(Stored data entries)
#####
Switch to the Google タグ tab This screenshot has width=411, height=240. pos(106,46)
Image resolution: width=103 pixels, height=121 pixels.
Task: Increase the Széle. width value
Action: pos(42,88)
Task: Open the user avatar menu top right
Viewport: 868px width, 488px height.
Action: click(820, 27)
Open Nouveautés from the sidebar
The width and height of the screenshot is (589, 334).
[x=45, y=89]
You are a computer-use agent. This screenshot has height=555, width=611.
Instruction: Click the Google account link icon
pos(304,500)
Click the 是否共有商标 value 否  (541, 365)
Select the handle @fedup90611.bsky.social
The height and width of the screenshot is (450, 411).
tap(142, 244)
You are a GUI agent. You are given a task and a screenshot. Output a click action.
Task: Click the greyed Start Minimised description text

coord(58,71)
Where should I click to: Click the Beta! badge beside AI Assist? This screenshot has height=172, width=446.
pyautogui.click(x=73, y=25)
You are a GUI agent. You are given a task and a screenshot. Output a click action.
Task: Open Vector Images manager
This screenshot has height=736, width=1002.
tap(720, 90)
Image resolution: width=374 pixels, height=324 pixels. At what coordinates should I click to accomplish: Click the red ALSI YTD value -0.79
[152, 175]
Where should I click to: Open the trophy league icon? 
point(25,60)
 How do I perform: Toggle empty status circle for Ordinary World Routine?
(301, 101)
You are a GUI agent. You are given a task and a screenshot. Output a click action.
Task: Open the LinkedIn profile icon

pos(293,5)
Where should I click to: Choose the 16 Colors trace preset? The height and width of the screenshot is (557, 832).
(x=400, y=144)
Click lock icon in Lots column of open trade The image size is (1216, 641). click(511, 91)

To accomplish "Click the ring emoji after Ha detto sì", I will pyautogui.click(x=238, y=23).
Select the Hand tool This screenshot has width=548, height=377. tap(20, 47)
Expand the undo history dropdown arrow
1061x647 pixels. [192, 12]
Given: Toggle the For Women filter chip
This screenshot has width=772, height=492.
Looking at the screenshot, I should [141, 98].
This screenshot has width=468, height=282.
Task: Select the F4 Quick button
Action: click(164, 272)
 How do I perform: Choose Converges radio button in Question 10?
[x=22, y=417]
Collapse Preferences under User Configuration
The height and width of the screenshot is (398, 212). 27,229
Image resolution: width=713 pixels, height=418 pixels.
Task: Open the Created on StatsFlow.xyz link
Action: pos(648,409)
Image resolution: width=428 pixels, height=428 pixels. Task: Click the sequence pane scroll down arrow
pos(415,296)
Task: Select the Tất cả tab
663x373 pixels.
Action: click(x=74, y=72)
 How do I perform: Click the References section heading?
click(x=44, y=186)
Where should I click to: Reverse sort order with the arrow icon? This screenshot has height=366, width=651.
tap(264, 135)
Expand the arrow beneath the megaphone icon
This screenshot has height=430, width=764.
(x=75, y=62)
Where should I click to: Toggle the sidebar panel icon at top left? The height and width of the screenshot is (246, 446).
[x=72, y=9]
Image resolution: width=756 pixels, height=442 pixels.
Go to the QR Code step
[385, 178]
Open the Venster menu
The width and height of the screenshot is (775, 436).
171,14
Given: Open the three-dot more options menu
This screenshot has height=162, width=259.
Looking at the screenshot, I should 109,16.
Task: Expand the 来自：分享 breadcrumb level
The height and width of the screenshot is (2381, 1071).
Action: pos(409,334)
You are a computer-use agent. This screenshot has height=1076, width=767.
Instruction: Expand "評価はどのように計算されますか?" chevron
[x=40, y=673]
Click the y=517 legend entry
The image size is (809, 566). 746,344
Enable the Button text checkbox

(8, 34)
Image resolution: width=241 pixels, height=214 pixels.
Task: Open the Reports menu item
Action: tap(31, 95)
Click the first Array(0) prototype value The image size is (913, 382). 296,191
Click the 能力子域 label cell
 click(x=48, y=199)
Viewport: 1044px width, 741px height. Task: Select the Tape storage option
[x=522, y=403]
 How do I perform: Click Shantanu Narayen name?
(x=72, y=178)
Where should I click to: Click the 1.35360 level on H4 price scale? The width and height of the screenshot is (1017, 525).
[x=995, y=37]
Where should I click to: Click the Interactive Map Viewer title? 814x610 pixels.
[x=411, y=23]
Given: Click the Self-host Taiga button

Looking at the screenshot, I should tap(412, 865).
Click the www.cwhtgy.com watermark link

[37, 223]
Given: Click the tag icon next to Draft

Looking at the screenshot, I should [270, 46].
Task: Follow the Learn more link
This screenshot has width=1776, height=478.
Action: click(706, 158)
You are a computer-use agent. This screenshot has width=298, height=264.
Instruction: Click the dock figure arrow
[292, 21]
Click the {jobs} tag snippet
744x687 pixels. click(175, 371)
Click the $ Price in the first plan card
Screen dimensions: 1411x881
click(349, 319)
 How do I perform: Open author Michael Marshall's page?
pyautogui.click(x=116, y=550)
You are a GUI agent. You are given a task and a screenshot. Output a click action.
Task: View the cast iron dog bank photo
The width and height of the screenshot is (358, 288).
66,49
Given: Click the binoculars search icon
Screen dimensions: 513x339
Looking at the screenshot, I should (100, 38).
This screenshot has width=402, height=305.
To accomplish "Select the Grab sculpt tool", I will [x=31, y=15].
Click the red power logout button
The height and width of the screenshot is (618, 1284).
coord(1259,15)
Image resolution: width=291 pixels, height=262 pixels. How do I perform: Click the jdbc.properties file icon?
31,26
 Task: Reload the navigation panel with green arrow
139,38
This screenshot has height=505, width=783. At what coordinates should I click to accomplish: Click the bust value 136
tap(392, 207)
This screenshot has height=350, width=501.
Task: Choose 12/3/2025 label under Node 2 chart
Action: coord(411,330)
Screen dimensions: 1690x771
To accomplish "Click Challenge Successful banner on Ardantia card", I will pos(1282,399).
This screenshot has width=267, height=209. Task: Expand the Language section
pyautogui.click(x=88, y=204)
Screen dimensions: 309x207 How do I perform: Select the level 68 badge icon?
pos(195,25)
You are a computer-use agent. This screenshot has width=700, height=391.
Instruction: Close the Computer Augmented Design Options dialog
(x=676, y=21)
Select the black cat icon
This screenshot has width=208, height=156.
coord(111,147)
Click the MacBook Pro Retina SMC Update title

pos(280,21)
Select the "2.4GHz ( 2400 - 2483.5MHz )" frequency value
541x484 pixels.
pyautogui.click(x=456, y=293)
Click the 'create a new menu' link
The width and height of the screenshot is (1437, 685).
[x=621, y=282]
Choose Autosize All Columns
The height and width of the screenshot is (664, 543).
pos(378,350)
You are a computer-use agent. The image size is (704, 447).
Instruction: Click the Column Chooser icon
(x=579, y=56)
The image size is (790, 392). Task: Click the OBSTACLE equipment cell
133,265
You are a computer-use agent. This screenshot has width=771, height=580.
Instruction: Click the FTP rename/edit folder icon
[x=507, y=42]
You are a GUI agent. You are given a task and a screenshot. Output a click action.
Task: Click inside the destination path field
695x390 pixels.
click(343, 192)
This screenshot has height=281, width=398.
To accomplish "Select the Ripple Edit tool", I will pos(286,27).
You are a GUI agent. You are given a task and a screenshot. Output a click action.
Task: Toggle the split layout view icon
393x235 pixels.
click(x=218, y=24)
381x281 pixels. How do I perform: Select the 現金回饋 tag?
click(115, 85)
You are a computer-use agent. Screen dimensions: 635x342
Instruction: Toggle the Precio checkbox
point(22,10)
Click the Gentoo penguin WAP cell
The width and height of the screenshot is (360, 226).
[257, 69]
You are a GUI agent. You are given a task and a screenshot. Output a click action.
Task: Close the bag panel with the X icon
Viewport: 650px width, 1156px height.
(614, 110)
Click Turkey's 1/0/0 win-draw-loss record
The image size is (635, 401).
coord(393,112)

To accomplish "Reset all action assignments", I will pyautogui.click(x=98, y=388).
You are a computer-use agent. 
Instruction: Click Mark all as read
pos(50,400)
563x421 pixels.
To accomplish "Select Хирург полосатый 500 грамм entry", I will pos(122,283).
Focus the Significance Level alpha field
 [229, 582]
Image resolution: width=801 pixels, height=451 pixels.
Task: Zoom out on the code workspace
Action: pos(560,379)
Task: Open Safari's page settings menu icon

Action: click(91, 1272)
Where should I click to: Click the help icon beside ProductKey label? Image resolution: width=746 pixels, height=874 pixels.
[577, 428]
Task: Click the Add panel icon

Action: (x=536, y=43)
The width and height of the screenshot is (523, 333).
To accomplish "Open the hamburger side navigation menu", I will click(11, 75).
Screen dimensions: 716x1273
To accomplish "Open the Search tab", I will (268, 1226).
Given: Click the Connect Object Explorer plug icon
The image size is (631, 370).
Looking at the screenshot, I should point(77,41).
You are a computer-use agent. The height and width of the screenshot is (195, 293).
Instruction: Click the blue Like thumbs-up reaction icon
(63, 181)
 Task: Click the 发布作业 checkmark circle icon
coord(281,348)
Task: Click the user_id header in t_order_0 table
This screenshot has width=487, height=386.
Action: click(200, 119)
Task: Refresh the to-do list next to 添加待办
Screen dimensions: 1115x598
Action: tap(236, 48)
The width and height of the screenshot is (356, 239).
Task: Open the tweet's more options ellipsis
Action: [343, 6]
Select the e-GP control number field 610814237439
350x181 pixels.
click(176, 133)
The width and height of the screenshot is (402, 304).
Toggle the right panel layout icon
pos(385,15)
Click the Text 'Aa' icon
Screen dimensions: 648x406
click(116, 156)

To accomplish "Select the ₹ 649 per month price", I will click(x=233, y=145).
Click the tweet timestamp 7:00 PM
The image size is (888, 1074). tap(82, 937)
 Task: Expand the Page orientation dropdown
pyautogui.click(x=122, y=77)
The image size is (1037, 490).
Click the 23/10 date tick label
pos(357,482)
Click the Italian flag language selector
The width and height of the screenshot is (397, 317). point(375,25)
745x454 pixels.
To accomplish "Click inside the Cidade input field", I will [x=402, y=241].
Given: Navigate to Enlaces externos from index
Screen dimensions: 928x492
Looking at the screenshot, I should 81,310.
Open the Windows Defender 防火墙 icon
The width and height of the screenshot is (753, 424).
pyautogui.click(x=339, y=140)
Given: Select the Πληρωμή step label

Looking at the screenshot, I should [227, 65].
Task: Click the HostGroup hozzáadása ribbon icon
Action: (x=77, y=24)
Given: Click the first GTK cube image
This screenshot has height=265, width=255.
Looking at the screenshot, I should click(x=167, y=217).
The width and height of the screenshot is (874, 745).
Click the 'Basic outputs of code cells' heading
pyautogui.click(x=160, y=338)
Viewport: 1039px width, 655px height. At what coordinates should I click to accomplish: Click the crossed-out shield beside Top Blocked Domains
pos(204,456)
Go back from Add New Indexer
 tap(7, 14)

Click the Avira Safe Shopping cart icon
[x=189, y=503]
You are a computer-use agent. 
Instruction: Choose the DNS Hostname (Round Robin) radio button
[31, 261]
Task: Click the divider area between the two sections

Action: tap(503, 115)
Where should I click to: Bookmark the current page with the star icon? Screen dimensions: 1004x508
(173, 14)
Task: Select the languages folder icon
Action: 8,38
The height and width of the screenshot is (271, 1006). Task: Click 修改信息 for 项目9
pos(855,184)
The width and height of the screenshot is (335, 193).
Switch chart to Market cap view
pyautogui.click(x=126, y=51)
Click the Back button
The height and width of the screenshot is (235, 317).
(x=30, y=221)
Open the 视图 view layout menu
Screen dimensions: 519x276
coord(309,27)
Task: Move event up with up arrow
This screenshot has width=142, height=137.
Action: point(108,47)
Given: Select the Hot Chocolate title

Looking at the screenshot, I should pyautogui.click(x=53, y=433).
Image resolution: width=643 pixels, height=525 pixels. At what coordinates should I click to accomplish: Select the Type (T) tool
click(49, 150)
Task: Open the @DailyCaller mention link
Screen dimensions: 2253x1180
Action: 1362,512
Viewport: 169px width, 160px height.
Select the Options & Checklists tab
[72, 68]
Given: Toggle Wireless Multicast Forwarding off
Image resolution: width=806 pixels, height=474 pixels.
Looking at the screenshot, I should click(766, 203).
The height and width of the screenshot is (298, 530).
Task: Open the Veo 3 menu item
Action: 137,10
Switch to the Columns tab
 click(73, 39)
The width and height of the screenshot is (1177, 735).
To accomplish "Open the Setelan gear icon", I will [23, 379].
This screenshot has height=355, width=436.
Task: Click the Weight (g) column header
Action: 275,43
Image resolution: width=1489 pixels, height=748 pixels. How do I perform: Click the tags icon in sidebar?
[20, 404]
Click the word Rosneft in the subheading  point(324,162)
#####
Lines in the data that include the word "inside" should all be copied.

▶ _PROBLEM SOLUTION_
Task: Click inside the destination path field
To accomplish "Click inside the Cidade input field", I will [x=402, y=241].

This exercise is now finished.